The $x_i$-coordinate of the centre of mass of a region $A$ in $\mathbb{R}^n$ is $$\frac{\int_A x_i\ dx_1\cdots dx_n}{\int_A\ dx_1\cdots dx_n}.$$ Here the region might as well be that between the planes $x_n=a$ and $x_n=b$ in the sphere of radius $r$ centred at the origin. Using the symmetry of $A$ this ratio of integrals equals $$\frac{\gamma_{n-1}\int_a^b x_n(r^2-x_n^2)^{(n-1)/2} dx_n} {\gamma_{n-1}\int_a^b (r^2-x_n^2)^{(n-1)/2} dx_n}$$ (in the $x_n$ direction) where $\gamma_{n-1}$ is the volume of the $(n-1)$-dimensional unit ball (and obligingly cancels). These integrals can be attacked by trig substitutions.

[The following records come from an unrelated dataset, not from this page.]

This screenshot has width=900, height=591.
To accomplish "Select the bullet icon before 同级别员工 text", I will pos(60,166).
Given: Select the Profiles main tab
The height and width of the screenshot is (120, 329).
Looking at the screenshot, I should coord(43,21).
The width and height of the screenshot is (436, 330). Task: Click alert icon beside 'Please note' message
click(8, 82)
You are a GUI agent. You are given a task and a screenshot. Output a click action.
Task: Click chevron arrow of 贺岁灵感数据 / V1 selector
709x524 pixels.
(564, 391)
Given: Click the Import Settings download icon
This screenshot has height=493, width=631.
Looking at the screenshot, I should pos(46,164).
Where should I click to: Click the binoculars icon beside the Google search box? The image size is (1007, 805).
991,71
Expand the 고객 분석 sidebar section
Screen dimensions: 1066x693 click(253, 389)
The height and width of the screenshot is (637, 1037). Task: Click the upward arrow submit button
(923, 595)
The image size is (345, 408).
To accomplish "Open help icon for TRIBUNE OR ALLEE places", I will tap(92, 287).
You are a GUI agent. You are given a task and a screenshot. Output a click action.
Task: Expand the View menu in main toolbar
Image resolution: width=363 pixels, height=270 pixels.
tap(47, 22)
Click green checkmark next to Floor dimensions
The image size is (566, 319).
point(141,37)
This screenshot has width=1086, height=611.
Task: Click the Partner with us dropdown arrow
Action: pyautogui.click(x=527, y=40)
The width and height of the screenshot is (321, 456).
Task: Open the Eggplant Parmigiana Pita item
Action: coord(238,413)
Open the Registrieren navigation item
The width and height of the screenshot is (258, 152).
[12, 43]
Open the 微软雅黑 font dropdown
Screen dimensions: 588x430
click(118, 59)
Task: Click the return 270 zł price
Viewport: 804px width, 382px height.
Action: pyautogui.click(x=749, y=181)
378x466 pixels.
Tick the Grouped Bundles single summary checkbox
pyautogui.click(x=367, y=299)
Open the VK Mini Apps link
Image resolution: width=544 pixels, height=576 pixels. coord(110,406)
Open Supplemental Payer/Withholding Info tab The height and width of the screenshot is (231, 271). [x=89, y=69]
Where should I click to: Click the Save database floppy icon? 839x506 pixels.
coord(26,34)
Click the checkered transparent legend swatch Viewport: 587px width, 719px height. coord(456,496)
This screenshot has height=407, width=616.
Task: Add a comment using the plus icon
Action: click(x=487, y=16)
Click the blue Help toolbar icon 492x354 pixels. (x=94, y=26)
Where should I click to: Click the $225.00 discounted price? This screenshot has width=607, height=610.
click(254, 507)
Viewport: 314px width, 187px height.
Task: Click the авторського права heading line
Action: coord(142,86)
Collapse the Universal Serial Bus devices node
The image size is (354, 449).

Edited It's now clear that my original interpretation of your question was wrong. However it's still not clear whether your centre of mass is for a solid orthant or its curved surface. In any case if your orthant is defined by the conditions $x_1,\ldots,x_k\ge0$ then its centre of mass has the form $(a,\ldots,a,0\ldots,0)$ where $a$ depends on $r$ and $n$ but not on $k$. One sees this from the symmetry of the problem. Thus the problem reduces to the hemispheric case. In the solid case the answer is $$a=\frac{\int_0^r x(r^2-x^2)^{(n-1)/2} dx} {\int_0^r (r^2-x^2)^{(n-1)/2} dx}$$ while in the "shell" case it is $$a=\frac{\int_0^r x(r^2-x^2)^{(n-3)/2} dx} {\int_0^r (r^2-x^2)^{(n-3)/2} dx}$$ (if I've done my sums right).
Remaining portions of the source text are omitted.